The Qualcomm stock price has jumped by over 47% from its lowest level in April this year as the artificial intelligence (AI) tailwinds continued.
The rally accelerated recently after the company unveiled chips, known as the Snapdragon 8 Elite Gen 5 Mobile Platform, that may compete with Nvidia in the future.
It then continued after the company published strong financial results, which showed that its revenue rose by 10% to $11.3 billion.
More results showed that the company’s QCT’s revenue rose by 13% to $9.8 billion, while its IoT revenue rose by 7% to $1.68 billion.
The company has also boosted its forward guidance, and now expects that its first quarter revenue will be between $11.8 billion and $12.6 billion.
Most of this growth will come from its Qualcomm CDMA Technologies (QCT) business, which it expects will make between $10.3 billion and $10.9 billion.

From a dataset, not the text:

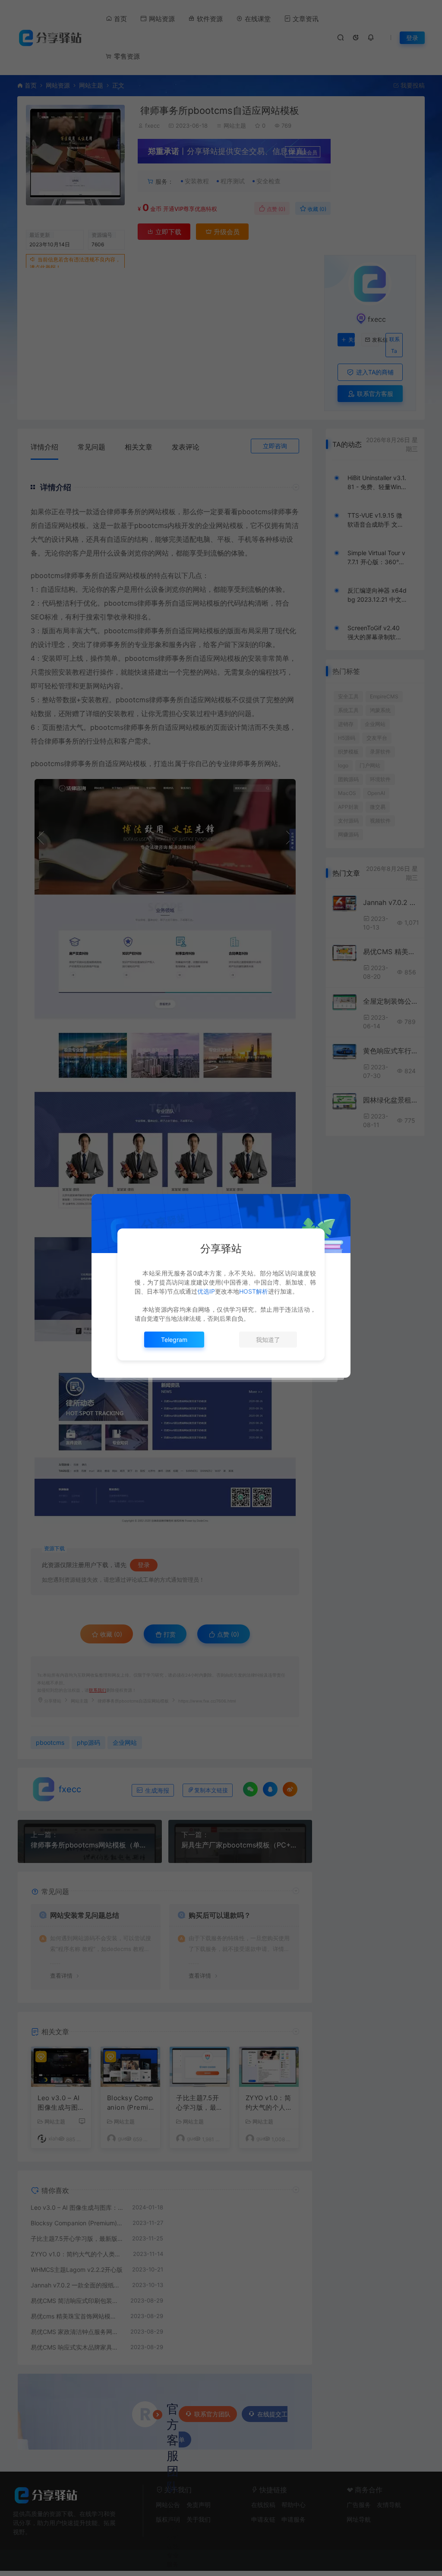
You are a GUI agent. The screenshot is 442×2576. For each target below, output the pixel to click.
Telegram (174, 1339)
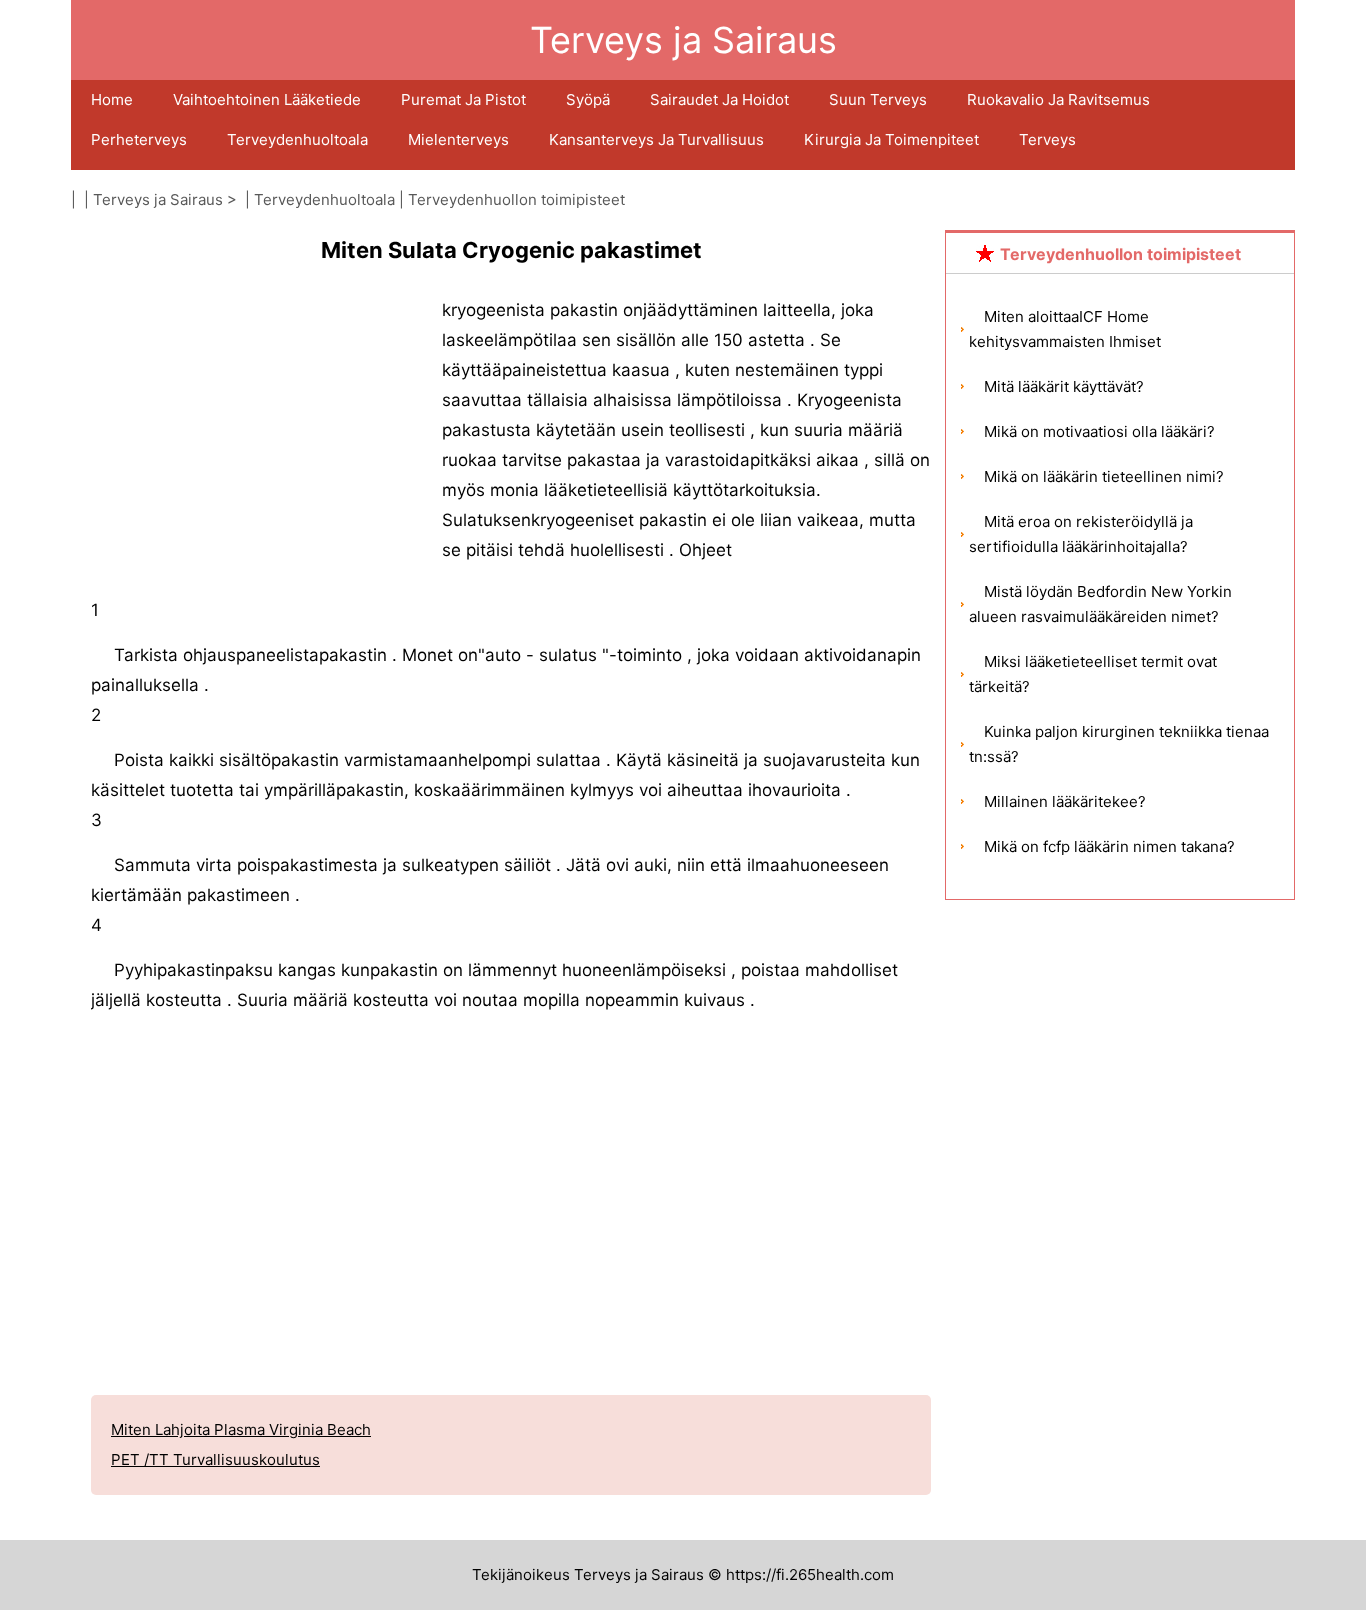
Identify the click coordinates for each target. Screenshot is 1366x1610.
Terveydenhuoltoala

The smaller Qualcomm Technology Licensing (QTL) business is expected to make between $1.14 billion and $1.16 billion. This business has an EBIT margin of between 74% and 78%, higher than QCT’s 30% to 32%.

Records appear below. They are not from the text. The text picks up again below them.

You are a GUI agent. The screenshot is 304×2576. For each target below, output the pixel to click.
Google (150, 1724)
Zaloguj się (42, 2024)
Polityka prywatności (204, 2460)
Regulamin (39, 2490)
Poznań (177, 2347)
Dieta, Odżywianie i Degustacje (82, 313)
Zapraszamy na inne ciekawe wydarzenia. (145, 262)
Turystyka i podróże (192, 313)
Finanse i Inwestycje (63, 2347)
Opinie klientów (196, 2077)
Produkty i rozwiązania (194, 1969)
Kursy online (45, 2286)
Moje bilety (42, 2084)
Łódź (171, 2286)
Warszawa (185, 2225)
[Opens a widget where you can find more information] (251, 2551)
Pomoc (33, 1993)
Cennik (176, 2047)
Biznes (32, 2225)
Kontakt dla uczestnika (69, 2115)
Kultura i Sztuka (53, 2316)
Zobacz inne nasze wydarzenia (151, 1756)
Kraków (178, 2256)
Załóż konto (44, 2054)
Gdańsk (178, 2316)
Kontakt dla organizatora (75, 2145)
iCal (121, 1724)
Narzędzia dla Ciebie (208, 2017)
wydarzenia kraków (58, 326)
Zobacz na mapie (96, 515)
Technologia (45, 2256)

On the other hand, data compiled by Yahoo Finance show that the company’s revenue in the current quarter will be $12.15 billion, up by 4.11% from the same period last year.
Analysts also expect that the annual revenue will grow by 2.92% to $45.43 billion, followed by $46 billion in the next financial year. These estimates mean that the company is not expected to benefit substantially from its AI investments.
This slow growth explains why the company’s valuation metrics are not as fancy as those of other chip companies like Nvidia and AMD. Its forward price-to-earnings ratio has dropped to 14.43, lower than the sector median of 24. Its forward EV to EBITDA metric of 11.60 is much lower than the industry median of 19.
As such, these numbers mean that the company will need to come up with more innovative products to boost its growth. While its recently launched AI chips are good, chances are that they will not capture market share against other companies like AMD and Nvidia.
Analysts have a mild opinion about the company, with the average estimate among analysts tracked by Yahoo Finance being $191, up by 9% from the current level.
The daily chart shows that the QCOM stock price has rebounded from a low of $118.80 in April to $175 today. It has formed an ascending channel and remained above the 50-day and 100-day Exponential Moving Averages (EMA).
The stock remains above the Supertrend indicator, a sign that the bullish trend is continuing. Therefore, the most likely scenario is where the stock continues rising, with the next level to watch being at $185, the upper side of the channel.
However, the stock has formed a head-and-shoulders pattern, a common bearish reversal sign. This means that, while the stock has more upside, there is a risk that it may retreat, potentially to $160.